[Items from a data source]
..............................

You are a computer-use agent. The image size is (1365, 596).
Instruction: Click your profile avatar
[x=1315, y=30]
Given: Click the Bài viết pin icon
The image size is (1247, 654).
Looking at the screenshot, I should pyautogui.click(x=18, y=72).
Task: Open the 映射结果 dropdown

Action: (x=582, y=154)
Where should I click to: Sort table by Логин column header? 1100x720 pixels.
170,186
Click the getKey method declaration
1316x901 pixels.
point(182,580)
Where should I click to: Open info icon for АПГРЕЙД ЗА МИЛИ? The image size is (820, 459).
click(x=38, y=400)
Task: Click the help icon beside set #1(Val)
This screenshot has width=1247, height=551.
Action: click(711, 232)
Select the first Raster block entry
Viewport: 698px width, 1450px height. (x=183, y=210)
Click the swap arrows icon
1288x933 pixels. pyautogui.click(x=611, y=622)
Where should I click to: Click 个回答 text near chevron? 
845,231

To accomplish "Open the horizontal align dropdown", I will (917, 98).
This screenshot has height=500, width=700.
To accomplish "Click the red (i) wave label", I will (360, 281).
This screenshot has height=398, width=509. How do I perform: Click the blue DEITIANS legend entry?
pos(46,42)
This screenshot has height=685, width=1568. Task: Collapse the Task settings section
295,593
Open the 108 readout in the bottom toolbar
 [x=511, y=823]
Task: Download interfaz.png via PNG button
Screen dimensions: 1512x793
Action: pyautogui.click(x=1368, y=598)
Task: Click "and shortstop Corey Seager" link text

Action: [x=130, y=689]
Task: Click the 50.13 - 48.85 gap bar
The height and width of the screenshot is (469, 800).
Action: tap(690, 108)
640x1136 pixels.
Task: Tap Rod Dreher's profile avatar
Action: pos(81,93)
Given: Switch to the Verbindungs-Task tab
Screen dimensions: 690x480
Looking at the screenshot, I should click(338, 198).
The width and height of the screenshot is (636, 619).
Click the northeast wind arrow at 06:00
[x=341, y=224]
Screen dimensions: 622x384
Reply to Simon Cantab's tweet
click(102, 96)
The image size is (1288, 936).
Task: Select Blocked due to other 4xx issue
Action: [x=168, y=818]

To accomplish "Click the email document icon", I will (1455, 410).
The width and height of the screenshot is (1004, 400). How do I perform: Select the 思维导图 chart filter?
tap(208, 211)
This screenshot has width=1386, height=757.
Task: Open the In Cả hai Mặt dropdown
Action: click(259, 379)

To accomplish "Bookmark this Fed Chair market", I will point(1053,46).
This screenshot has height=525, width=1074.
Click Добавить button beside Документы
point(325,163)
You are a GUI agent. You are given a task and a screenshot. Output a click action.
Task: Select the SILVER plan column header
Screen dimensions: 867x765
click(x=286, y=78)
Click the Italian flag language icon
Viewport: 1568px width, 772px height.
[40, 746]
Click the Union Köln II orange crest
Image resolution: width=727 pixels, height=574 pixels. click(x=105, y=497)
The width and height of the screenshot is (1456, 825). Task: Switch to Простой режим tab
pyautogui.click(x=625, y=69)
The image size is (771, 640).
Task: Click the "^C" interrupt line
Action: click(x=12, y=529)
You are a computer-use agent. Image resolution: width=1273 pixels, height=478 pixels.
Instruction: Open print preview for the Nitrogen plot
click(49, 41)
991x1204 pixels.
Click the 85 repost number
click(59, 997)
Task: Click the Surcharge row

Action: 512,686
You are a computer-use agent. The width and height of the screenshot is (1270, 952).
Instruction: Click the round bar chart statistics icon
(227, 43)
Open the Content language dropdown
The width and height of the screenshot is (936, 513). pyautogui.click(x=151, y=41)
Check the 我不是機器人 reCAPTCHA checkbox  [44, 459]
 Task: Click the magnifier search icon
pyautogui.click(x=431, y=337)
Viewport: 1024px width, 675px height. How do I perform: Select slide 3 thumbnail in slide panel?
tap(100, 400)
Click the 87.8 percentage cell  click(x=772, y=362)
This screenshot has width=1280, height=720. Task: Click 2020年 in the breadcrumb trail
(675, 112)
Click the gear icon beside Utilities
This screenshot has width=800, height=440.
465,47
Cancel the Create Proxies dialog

..............................

The task: Output every record above in full, exactly as it reads.

Response box:
You are a computer-use agent. The image size is (1365, 596).
Instruction: Click your profile avatar
[x=1315, y=30]
Given: Click the Bài viết pin icon
The image size is (1247, 654).
Looking at the screenshot, I should pyautogui.click(x=18, y=72).
Task: Open the 映射结果 dropdown

Action: (x=582, y=154)
Where should I click to: Sort table by Логин column header? 1100x720 pixels.
170,186
Click the getKey method declaration
1316x901 pixels.
point(182,580)
Where should I click to: Open info icon for АПГРЕЙД ЗА МИЛИ? The image size is (820, 459).
click(x=38, y=400)
Task: Click the help icon beside set #1(Val)
This screenshot has width=1247, height=551.
Action: click(711, 232)
Select the first Raster block entry
Viewport: 698px width, 1450px height. (x=183, y=210)
Click the swap arrows icon
1288x933 pixels. pyautogui.click(x=611, y=622)
Where should I click to: Click 个回答 text near chevron? 
845,231

To accomplish "Open the horizontal align dropdown", I will (917, 98).
This screenshot has height=500, width=700.
To accomplish "Click the red (i) wave label", I will (360, 281).
This screenshot has height=398, width=509. How do I perform: Click the blue DEITIANS legend entry?
pos(46,42)
This screenshot has height=685, width=1568. Task: Collapse the Task settings section
295,593
Open the 108 readout in the bottom toolbar
 [x=511, y=823]
Task: Download interfaz.png via PNG button
Screen dimensions: 1512x793
Action: pyautogui.click(x=1368, y=598)
Task: Click "and shortstop Corey Seager" link text

Action: [x=130, y=689]
Task: Click the 50.13 - 48.85 gap bar
The height and width of the screenshot is (469, 800).
Action: tap(690, 108)
640x1136 pixels.
Task: Tap Rod Dreher's profile avatar
Action: pos(81,93)
Given: Switch to the Verbindungs-Task tab
Screen dimensions: 690x480
Looking at the screenshot, I should click(338, 198).
The width and height of the screenshot is (636, 619).
Click the northeast wind arrow at 06:00
[x=341, y=224]
Screen dimensions: 622x384
Reply to Simon Cantab's tweet
click(102, 96)
The image size is (1288, 936).
Task: Select Blocked due to other 4xx issue
Action: [x=168, y=818]

To accomplish "Click the email document icon", I will (1455, 410).
The width and height of the screenshot is (1004, 400). How do I perform: Select the 思维导图 chart filter?
tap(208, 211)
This screenshot has width=1386, height=757.
Task: Open the In Cả hai Mặt dropdown
Action: click(259, 379)

To accomplish "Bookmark this Fed Chair market", I will point(1053,46).
This screenshot has height=525, width=1074.
Click Добавить button beside Документы
point(325,163)
You are a GUI agent. You are given a task and a screenshot. Output a click action.
Task: Select the SILVER plan column header
Screen dimensions: 867x765
click(x=286, y=78)
Click the Italian flag language icon
Viewport: 1568px width, 772px height.
[40, 746]
Click the Union Köln II orange crest
Image resolution: width=727 pixels, height=574 pixels. click(x=105, y=497)
The width and height of the screenshot is (1456, 825). Task: Switch to Простой режим tab
pyautogui.click(x=625, y=69)
The image size is (771, 640).
Task: Click the "^C" interrupt line
Action: click(x=12, y=529)
You are a computer-use agent. Image resolution: width=1273 pixels, height=478 pixels.
Instruction: Open print preview for the Nitrogen plot
click(49, 41)
991x1204 pixels.
Click the 85 repost number
click(59, 997)
Task: Click the Surcharge row

Action: 512,686
You are a computer-use agent. The width and height of the screenshot is (1270, 952).
Instruction: Click the round bar chart statistics icon
(227, 43)
Open the Content language dropdown
The width and height of the screenshot is (936, 513). pyautogui.click(x=151, y=41)
Check the 我不是機器人 reCAPTCHA checkbox  [44, 459]
 Task: Click the magnifier search icon
pyautogui.click(x=431, y=337)
Viewport: 1024px width, 675px height. How do I perform: Select slide 3 thumbnail in slide panel?
tap(100, 400)
Click the 87.8 percentage cell  click(x=772, y=362)
This screenshot has width=1280, height=720. Task: Click 2020年 in the breadcrumb trail
(675, 112)
Click the gear icon beside Utilities
This screenshot has width=800, height=440.
465,47
Cancel the Create Proxies dialog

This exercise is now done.